With Governor Brown having recently declared a drought in California, another teacher used that as a teaching moment for the students.
"They get to experience [drought], rather than just reading about it in a book," said biology teacher Frederick Carr, whose pupils comprise of around half of the student volunteers from Simon Technology Academy. "I demonstrated to them how dry the dirt is, and what effect it's having on the plants, and how hard the root system works. This is experiential learning, one of the best ways to learn. It's easier to teach them the concept later on."
The learning experience had already made an impression on the students. For 9th grader Anthony Lopez, a student of McLaughlin's, appreciating the people, plants, and wildlife that lived here before us was his big takeaway. The first-time gardener also got to plant three natives. Eleventh grader Ana Mercado, a student in Mr. Carr's AP class, thought of the planting as hard, but rewarding work. "Planting native plants makes a difference in the community," she said.

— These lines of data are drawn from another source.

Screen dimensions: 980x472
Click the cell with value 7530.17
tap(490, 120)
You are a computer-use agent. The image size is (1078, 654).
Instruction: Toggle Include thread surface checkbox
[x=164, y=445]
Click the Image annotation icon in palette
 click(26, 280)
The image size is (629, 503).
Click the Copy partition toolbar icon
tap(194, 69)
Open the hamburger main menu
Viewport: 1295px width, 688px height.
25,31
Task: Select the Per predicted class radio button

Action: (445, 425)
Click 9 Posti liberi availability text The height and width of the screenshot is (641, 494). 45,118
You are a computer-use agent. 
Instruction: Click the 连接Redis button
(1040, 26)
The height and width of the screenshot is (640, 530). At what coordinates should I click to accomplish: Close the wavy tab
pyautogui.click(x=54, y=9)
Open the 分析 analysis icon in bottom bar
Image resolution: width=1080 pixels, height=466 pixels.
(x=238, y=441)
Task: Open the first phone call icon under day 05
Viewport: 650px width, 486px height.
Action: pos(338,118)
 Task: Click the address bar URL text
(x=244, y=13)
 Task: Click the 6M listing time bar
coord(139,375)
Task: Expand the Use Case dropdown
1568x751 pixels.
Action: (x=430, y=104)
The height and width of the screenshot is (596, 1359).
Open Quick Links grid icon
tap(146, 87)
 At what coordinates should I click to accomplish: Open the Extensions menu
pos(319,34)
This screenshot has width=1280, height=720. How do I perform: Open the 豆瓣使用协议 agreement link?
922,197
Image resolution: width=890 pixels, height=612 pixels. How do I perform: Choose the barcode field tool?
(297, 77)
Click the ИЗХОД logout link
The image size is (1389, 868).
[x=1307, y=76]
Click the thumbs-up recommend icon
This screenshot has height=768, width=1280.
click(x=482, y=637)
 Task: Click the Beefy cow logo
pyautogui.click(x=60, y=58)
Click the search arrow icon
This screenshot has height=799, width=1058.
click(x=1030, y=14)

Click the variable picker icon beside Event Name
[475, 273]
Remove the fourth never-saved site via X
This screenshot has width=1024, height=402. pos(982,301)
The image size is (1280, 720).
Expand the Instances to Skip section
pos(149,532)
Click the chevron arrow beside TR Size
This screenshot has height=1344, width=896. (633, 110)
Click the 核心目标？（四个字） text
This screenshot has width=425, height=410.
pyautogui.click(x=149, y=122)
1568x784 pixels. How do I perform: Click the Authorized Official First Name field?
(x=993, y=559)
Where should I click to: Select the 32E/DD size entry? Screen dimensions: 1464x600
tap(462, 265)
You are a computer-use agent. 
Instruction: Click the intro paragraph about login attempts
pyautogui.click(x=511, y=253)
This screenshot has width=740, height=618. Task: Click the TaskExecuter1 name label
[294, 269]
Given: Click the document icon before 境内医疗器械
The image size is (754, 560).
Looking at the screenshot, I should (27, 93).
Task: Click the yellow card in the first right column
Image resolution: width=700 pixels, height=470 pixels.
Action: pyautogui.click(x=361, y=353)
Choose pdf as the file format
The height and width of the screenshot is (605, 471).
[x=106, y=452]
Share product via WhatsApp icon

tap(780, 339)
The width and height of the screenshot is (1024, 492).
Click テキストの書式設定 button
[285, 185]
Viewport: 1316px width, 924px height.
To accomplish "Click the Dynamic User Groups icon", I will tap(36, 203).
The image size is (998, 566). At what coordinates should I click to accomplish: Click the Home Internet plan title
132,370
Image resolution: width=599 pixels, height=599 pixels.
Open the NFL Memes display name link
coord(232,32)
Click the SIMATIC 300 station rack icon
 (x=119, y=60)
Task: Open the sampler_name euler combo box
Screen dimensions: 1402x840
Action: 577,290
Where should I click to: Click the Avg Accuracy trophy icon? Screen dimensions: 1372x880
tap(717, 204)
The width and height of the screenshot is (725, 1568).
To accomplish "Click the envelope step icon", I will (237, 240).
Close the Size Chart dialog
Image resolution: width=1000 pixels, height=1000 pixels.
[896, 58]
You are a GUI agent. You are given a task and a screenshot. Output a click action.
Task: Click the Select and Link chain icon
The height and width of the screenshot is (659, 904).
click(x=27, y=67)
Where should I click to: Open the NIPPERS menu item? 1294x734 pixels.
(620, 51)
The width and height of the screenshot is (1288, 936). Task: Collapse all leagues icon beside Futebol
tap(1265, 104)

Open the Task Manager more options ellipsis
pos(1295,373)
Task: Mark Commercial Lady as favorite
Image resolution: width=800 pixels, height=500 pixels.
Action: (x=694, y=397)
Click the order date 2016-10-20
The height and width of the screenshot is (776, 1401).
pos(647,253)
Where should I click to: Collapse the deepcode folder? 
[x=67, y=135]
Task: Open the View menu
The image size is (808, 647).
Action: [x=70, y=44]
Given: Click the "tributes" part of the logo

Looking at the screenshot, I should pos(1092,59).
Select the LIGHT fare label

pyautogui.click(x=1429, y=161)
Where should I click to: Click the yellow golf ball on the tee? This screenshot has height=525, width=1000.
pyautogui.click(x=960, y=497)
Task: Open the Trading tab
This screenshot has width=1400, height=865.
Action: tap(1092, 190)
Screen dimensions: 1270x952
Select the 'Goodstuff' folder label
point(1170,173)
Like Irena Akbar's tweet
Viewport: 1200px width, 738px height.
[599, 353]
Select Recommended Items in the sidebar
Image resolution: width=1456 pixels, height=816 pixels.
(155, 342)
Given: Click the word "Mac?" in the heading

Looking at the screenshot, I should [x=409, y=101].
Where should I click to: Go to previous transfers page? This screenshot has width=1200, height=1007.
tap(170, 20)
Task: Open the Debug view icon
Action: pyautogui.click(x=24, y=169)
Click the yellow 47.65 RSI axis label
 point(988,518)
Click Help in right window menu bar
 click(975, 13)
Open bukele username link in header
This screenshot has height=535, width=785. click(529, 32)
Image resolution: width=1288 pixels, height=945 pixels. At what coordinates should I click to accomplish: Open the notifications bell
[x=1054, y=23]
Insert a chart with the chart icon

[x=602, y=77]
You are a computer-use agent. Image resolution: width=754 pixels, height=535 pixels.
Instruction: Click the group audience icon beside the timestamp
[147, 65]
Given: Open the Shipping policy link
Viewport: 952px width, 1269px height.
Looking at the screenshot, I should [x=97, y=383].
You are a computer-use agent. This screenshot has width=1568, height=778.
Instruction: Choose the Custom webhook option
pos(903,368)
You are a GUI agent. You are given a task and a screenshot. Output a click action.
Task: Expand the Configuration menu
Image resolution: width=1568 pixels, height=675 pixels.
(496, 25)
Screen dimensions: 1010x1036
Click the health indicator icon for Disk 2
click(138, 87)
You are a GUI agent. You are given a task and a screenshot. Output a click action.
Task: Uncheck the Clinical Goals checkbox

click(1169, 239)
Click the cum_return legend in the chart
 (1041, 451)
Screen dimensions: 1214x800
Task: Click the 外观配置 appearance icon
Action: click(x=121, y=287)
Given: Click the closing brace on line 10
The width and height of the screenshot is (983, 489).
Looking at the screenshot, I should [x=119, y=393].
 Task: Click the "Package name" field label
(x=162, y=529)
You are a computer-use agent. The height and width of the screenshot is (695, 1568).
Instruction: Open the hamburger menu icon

After the planting was done and all tools stored away, the students were treated to a brown bag lunch at nearby Royal Palms County Beach, just across the street. They also walked down to the surf, where many of them kicked off their shoes and waded knee-deep in the waves on this unusually hot winter's day. But all worries of drought, classwork, and the realities of life on the streets of South L.A. mattered nothing to them right now, as discovery and diversion became their world, at least for half an hour.
The Simon Technology Academy students plan to return in March to do some watering and plant maintenance.
After the school bus whisked the students back to Watts, I explored some more of the preserve, which was no less abuzz with activity. The preserve's nature center hosted a well-patronized native plant sale, which the Conservancy grows in their own nursery. A garter snake slithering under the shrubbery outside the nature center (which has a whiteboard posted outside that lists recent wildlife sightings) attracted curious onlookers of all ages. On my hike back to my car, I heard the high-pitched chirps of hummingbirds, and heard some unseen critters scurry around under the bushes.
I looked back towards the sea to briefly savor both the ocean view and the almost paradoxical sight of the Nike missile facility, and passed an informational marker summarizing the colorful history of the preserve's land and its many uses over the years.
And then I reflected on the work of the student volunteers: Youth, representing our future, are creating their future by restoring the natural past.